*WHAT THE TASK REQUIRES*: Look through the lines below and copy each one that includes "stop".

--- EXTRACTED INFORMATION ---

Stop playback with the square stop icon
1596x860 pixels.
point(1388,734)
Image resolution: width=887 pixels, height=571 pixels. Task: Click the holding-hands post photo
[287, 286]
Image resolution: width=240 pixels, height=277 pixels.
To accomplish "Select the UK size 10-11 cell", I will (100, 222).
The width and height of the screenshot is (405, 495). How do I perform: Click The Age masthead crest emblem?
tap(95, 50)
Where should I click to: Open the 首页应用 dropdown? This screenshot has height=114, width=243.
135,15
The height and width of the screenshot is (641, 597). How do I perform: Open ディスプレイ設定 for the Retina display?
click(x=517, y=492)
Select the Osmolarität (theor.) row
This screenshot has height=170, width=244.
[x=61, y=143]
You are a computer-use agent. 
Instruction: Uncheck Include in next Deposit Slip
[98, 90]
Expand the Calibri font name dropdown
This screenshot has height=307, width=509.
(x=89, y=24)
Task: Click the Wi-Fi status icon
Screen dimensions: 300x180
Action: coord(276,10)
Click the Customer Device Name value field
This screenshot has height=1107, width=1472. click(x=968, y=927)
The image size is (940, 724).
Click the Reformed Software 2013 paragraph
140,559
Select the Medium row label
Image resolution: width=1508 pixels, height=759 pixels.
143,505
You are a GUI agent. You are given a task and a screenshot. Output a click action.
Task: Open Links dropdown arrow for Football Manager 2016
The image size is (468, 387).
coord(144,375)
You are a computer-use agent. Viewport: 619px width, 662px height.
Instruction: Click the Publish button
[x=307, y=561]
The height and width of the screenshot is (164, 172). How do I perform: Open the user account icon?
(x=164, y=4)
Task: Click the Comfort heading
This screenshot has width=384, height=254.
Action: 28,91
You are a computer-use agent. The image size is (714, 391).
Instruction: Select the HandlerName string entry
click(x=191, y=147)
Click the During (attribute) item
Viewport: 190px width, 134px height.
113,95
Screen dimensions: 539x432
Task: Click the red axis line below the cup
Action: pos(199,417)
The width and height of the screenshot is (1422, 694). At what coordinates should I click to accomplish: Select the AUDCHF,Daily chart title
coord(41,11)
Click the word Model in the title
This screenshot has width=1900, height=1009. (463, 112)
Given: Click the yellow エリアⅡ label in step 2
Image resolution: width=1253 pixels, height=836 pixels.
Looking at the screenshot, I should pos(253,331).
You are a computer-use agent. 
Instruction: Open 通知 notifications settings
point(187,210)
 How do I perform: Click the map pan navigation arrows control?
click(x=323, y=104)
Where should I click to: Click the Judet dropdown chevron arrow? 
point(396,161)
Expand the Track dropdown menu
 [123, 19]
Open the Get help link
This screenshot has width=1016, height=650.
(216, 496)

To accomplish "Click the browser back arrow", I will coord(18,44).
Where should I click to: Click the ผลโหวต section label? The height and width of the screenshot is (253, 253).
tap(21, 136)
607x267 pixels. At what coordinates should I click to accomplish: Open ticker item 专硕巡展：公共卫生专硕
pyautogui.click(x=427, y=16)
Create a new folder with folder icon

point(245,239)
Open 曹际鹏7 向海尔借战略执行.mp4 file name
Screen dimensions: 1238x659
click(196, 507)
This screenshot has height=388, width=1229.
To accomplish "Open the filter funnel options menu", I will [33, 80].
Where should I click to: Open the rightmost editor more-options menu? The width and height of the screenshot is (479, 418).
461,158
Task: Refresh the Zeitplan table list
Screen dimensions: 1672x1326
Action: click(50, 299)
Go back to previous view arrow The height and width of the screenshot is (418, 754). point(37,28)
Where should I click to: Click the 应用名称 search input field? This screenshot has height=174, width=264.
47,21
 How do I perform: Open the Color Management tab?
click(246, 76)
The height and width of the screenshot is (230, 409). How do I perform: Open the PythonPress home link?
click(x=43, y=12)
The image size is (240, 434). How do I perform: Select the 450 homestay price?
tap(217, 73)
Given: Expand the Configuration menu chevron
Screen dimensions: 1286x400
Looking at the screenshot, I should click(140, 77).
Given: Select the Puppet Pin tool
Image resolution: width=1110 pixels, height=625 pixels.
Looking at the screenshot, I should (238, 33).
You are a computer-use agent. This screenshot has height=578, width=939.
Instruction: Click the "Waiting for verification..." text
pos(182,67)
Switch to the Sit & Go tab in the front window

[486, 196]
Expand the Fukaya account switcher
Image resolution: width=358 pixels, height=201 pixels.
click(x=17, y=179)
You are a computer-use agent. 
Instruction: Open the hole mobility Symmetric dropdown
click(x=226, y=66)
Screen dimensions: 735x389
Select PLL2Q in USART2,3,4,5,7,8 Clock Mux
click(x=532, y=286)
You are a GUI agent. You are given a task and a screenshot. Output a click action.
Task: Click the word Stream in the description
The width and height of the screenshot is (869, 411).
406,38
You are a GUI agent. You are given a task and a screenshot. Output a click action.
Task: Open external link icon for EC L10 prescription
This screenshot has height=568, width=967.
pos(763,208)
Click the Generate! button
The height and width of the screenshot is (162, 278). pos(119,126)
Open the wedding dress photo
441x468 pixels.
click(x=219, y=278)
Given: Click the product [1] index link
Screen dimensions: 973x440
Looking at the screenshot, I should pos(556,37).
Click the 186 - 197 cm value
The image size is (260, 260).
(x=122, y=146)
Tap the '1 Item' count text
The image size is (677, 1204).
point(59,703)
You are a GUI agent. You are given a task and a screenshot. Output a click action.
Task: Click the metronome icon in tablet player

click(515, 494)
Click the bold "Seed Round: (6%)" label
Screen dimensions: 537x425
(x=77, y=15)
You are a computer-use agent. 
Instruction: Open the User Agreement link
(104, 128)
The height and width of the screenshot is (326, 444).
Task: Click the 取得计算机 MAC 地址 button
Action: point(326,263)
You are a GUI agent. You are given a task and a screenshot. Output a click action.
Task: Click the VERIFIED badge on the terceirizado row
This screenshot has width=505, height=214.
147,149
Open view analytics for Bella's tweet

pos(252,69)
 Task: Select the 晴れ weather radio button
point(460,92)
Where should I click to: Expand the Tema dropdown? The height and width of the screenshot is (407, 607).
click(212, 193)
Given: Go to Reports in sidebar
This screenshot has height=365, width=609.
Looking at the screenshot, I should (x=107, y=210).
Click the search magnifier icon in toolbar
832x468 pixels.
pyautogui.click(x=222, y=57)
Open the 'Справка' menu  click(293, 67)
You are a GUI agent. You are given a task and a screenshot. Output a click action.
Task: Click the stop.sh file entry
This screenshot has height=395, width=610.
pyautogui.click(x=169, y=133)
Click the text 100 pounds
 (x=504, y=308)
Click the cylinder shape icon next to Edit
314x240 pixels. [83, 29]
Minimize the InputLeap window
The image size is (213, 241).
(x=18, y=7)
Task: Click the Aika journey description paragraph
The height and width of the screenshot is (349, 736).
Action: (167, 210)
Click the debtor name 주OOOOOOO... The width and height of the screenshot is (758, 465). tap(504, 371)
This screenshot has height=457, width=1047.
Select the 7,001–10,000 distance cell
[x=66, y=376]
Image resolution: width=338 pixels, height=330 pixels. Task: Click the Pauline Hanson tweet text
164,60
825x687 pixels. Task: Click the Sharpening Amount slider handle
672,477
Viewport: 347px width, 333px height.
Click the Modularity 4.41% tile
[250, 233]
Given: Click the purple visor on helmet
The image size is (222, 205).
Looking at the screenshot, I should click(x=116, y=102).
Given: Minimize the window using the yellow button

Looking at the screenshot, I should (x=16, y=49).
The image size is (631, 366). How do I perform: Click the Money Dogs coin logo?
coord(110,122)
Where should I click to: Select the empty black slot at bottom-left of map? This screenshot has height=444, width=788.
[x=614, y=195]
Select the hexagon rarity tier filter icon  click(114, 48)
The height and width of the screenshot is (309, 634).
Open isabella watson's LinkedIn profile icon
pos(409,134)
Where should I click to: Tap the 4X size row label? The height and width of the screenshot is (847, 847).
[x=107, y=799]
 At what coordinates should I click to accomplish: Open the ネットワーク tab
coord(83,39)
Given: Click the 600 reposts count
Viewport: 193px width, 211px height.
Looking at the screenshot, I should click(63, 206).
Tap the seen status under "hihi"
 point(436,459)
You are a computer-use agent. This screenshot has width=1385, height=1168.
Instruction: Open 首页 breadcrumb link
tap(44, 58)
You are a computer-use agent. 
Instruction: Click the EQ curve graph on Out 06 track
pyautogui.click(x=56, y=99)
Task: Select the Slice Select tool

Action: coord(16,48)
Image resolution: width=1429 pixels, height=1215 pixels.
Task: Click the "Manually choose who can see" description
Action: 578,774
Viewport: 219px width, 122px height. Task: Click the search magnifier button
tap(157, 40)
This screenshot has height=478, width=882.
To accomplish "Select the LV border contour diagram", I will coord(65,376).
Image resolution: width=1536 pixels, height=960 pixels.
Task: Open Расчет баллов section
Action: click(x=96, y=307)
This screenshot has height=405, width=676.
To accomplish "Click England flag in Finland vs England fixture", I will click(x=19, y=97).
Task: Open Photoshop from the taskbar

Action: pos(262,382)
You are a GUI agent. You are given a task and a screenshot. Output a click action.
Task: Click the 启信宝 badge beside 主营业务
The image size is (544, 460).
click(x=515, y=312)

---

*THE ANSWER*:
Stop playback with the square stop icon
Task: Click the stop.sh file entry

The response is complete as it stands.